German Model - NPMI: 0.1371
German Model - Diversity: 0.2933
French Model - NPMI: 0.1050
French Model - Diversity: 0.2622


Unnamed: 0,Metric,French,Improved (KeyBERT)
0,Coherence (NPMI),0.105015,0.137134
1,Diversity,0.262222,0.293333


# Evaluation

This project aimed to replicate the success of our English News experiment on a more challenging, multilingual dataset of Amazon Reviews. While we successfully extracted interpretable product categories for both German and French, the quantitative metrics reveal that it was far less successful. The coherence scores for both languages are between **0.10 and 0.14**, which is significantly lower than the ~0.40 we achieved with the BBC News dataset.

These lower scores do not necessarily mean the model failed, they rather highlight the nature of the review data. Reviews are short, informal, and heavily saturated with sentiment (e.g., "bad", "perfect") which makes them harder to work with in topics extraction. While the KeyBERT-Inspired representation successfully identified specific items like "LEDs" or "iPads," it could not fully overcome the noise of raw text.
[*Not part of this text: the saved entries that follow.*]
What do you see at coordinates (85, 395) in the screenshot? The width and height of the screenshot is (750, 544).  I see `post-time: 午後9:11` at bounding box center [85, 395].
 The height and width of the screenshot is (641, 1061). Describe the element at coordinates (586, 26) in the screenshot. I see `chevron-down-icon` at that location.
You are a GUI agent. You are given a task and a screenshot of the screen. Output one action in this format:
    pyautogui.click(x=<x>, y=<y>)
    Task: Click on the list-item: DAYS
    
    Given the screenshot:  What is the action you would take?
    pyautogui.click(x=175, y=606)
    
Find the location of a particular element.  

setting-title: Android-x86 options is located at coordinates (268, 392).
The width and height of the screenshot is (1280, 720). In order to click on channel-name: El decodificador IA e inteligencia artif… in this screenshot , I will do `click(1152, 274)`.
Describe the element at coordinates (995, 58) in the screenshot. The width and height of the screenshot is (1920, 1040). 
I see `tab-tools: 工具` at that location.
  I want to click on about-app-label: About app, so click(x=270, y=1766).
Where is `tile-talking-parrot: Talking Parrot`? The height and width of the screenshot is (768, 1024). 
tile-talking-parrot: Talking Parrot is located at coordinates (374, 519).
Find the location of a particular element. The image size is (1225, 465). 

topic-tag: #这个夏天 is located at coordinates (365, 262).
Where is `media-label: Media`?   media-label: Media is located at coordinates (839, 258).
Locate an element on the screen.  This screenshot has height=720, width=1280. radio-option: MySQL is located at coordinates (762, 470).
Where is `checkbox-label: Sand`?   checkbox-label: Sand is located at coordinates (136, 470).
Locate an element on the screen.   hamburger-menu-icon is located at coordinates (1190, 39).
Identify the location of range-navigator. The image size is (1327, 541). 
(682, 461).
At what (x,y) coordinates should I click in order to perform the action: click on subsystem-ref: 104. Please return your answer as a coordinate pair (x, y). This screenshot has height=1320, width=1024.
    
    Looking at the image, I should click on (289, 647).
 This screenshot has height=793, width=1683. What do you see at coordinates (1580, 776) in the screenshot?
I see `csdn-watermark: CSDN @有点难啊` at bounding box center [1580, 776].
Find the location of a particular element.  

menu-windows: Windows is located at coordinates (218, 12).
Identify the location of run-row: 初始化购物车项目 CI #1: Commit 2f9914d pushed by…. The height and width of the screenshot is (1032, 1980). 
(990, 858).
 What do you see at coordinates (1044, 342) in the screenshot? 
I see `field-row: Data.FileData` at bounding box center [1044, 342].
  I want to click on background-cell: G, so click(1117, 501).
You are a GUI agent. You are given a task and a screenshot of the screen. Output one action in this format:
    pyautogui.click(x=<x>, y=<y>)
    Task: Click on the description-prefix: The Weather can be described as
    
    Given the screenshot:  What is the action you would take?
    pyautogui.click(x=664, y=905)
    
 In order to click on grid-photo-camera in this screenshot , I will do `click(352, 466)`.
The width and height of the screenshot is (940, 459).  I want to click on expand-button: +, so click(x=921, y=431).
To bridge the gap between the score of **0.14** and our previous benchmark of **0.45**, future iterations would require a strict lemmatization pipeline to merge morphological variants (e.g., `folie` vs. `folien`) and a custom stopword list to filter out the generic transaction language that currently dominates the largest clusters.